● **DIRECTIONS**: Using the entries below, write out the line with "Sort by Total Salary column header", the line with "has width=259, height=163.", and every line in between, exactly as each is written.

● **INPUT MATERIAL**:
+++

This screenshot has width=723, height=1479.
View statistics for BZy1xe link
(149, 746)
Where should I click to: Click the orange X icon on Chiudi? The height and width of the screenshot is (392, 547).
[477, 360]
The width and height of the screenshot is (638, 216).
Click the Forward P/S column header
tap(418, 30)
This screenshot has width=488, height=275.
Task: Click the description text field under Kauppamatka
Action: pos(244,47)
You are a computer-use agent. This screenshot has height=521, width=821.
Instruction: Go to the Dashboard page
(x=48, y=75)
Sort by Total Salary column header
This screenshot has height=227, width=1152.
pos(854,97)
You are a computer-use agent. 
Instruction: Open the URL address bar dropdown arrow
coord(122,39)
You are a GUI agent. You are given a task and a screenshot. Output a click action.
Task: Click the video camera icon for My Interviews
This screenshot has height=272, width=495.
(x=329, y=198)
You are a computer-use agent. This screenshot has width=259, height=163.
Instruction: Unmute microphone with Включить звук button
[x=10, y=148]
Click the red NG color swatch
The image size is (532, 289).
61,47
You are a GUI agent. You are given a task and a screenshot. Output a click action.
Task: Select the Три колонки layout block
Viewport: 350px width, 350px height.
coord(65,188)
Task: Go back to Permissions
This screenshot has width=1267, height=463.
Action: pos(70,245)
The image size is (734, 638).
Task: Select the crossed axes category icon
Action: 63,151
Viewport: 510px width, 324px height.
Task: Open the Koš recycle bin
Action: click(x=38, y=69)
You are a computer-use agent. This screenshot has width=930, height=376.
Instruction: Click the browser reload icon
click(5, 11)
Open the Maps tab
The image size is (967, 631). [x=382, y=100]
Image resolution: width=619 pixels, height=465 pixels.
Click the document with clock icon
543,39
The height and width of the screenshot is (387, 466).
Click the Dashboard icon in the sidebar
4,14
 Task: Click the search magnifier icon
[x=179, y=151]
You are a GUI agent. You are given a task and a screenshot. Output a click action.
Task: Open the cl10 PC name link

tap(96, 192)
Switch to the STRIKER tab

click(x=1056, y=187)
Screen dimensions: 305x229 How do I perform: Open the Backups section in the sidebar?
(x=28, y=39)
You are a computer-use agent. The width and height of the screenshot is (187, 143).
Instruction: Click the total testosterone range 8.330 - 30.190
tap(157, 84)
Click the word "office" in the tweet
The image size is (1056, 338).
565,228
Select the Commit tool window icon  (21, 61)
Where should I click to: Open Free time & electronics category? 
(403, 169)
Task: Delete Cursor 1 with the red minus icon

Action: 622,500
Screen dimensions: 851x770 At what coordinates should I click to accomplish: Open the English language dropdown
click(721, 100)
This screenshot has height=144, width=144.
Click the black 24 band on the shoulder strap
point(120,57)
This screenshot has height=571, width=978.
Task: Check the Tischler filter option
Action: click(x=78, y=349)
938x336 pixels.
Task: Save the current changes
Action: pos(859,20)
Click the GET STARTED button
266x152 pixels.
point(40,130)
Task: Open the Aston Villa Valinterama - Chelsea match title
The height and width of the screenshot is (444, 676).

+++

● **RESPONSE AREA**:
Sort by Total Salary column header
This screenshot has height=227, width=1152.
pos(854,97)
You are a computer-use agent. 
Instruction: Open the URL address bar dropdown arrow
coord(122,39)
You are a GUI agent. You are given a task and a screenshot. Output a click action.
Task: Click the video camera icon for My Interviews
This screenshot has height=272, width=495.
(x=329, y=198)
You are a computer-use agent. This screenshot has width=259, height=163.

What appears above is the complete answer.